Die Auditierung externer Dienstleister bezeichnet den systematischen Prozess der Überprüfung von Drittanbietern hinsichtlich der Einhaltung vertraglich vereinbarter Sicherheitsvorgaben. Unternehmen bewerten dabei die operativen Kontrollmechanismen sowie die Integrität der bereitgestellten digitalen Dienste.
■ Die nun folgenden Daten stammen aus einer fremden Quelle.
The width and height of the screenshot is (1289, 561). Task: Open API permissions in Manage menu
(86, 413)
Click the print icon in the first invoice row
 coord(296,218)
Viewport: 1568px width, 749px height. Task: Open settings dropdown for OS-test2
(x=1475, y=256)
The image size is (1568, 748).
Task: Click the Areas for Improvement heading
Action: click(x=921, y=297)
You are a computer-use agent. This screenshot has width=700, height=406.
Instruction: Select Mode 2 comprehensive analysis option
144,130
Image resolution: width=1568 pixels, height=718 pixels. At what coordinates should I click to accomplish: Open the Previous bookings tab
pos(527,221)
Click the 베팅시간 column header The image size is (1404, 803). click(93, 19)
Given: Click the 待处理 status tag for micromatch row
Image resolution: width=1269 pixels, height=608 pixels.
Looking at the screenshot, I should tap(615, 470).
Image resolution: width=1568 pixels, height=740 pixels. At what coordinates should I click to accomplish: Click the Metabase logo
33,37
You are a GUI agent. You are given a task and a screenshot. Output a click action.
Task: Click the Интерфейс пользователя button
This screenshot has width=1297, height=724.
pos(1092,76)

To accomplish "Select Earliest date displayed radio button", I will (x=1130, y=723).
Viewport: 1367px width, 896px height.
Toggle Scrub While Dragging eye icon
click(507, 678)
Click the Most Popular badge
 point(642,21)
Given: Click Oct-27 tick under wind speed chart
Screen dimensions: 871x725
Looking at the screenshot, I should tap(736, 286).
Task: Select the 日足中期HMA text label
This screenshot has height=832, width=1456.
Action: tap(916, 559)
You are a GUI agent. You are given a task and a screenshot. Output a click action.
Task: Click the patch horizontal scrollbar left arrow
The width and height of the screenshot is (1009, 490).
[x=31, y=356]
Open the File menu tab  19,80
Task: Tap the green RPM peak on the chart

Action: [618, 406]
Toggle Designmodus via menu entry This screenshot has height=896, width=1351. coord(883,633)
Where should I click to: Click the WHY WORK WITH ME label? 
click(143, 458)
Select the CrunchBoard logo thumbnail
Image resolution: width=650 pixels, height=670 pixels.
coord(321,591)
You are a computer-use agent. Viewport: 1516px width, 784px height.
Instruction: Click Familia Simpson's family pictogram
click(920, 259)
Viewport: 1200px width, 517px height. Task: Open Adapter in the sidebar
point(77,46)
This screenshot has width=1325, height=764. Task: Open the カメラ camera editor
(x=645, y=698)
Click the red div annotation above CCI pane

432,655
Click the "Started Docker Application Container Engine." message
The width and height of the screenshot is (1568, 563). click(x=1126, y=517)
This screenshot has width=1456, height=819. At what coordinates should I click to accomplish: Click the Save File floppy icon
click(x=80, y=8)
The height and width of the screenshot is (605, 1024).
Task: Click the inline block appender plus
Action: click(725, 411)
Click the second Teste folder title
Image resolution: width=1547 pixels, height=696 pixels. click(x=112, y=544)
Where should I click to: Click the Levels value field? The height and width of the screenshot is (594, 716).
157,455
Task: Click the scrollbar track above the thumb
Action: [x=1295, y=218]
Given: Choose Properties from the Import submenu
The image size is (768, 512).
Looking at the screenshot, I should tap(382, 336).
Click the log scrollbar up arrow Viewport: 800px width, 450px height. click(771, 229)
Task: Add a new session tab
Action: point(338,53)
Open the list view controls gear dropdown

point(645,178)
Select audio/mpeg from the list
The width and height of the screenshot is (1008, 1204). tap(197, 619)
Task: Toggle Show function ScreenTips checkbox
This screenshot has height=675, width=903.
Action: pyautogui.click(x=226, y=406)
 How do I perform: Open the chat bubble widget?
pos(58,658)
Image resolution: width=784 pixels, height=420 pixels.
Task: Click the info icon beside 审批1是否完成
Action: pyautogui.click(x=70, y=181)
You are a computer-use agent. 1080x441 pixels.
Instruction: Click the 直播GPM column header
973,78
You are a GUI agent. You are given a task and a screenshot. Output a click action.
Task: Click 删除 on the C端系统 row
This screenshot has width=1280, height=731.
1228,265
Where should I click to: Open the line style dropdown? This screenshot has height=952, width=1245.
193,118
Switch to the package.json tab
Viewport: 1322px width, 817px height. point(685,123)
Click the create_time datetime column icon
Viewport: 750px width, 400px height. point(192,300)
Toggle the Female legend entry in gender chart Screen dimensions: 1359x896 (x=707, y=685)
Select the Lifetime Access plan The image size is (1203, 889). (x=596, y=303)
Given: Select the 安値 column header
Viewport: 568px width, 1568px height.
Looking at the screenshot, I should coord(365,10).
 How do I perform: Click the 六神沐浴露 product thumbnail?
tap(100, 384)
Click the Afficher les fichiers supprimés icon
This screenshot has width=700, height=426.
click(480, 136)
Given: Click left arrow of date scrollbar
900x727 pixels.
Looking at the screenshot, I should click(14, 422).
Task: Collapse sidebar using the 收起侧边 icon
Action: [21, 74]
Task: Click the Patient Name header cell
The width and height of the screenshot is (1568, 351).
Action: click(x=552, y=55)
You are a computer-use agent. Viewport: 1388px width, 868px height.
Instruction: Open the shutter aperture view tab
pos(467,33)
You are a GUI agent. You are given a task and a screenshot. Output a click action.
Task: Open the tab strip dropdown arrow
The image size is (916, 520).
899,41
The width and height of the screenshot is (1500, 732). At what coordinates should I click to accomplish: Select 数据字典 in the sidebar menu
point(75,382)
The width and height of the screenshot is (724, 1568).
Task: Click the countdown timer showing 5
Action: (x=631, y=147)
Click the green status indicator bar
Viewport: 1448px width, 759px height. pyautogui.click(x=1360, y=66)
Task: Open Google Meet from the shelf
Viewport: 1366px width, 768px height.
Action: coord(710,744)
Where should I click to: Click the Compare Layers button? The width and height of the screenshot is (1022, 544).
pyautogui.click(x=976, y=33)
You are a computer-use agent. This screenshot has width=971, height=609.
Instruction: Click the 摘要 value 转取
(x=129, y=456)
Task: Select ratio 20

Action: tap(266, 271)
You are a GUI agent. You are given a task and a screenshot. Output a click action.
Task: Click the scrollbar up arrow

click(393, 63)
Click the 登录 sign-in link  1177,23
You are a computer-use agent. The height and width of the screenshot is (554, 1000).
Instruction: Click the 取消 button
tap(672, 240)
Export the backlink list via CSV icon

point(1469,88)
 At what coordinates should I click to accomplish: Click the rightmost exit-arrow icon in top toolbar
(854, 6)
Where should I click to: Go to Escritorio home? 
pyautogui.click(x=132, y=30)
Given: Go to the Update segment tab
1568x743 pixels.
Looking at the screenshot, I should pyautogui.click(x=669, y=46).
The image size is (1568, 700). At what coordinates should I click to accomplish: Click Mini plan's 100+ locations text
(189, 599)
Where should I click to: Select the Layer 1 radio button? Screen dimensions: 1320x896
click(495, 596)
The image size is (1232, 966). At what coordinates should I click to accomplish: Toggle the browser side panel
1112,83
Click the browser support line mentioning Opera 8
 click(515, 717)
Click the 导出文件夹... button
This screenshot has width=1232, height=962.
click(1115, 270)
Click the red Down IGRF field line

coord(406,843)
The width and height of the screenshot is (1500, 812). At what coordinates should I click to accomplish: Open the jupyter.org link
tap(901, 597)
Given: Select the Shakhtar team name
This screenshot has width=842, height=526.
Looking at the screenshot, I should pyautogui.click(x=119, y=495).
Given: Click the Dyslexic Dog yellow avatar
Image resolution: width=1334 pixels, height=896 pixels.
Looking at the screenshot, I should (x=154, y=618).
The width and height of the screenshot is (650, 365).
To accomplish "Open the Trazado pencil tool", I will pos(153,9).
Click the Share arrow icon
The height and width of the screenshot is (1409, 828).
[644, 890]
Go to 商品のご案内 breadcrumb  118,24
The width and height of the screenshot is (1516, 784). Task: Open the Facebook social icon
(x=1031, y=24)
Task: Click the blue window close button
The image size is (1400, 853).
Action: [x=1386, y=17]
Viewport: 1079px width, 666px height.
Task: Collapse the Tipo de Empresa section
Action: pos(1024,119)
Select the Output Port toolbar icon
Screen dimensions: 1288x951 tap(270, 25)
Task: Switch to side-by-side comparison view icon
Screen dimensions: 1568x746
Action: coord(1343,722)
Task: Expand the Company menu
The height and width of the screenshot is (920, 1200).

Ziel ist die Identifikation potenzieller Schwachstellen in der Lieferkette. Ein effektives Audit stellt sicher dass externe Partner die strengen Compliance Anforderungen des Auftraggebers erfüllen. Dies minimiert das Risiko von Datenabflüssen durch unsichere Schnittstellen.
Prüfung
Der Fokus liegt auf der technischen Verifikation von Sicherheitszertifikaten sowie der Evaluierung von Zugriffsprotokollen. Prüfer analysieren die physische Sicherheit der Rechenzentren und die logische Trennung der Mandantensysteme. Durch stichprobenartige Kontrollen wird die Wirksamkeit der implementierten Sicherheitsrichtlinien validiert. Diese Vorgehensweise gewährleistet eine kontinuierliche Überwachung der Sicherheitsleistung.
Compliance
Die Einhaltung regulatorischer Standards wie ISO 27001 oder TISAX ist für den Dienstleister obligatorisch. Regelmäßige Berichte dienen als Nachweis für die Geschäftsführung über den aktuellen Sicherheitsstatus. Fehlende Nachweise führen unmittelbar zu einer Neubewertung der Geschäftsbeziehung. Dies schützt das Unternehmen vor Haftungsrisiken bei Sicherheitsvorfällen.
Etymologie
Der Begriff Audit leitet sich vom lateinischen audire ab was hören bedeutet und historisch die mündliche Prüfung von Rechnungen beschrieb. Im IT Kontext hat sich die Bedeutung zur formellen Untersuchung von Systemzuständen gewandelt. Die Kombination mit externer Dienstleister spezifiziert den Anwendungsbereich auf die Lieferkette. Der moderne Sprachgebrauch etablierte den Begriff als festen Standard in der Qualitätssicherung.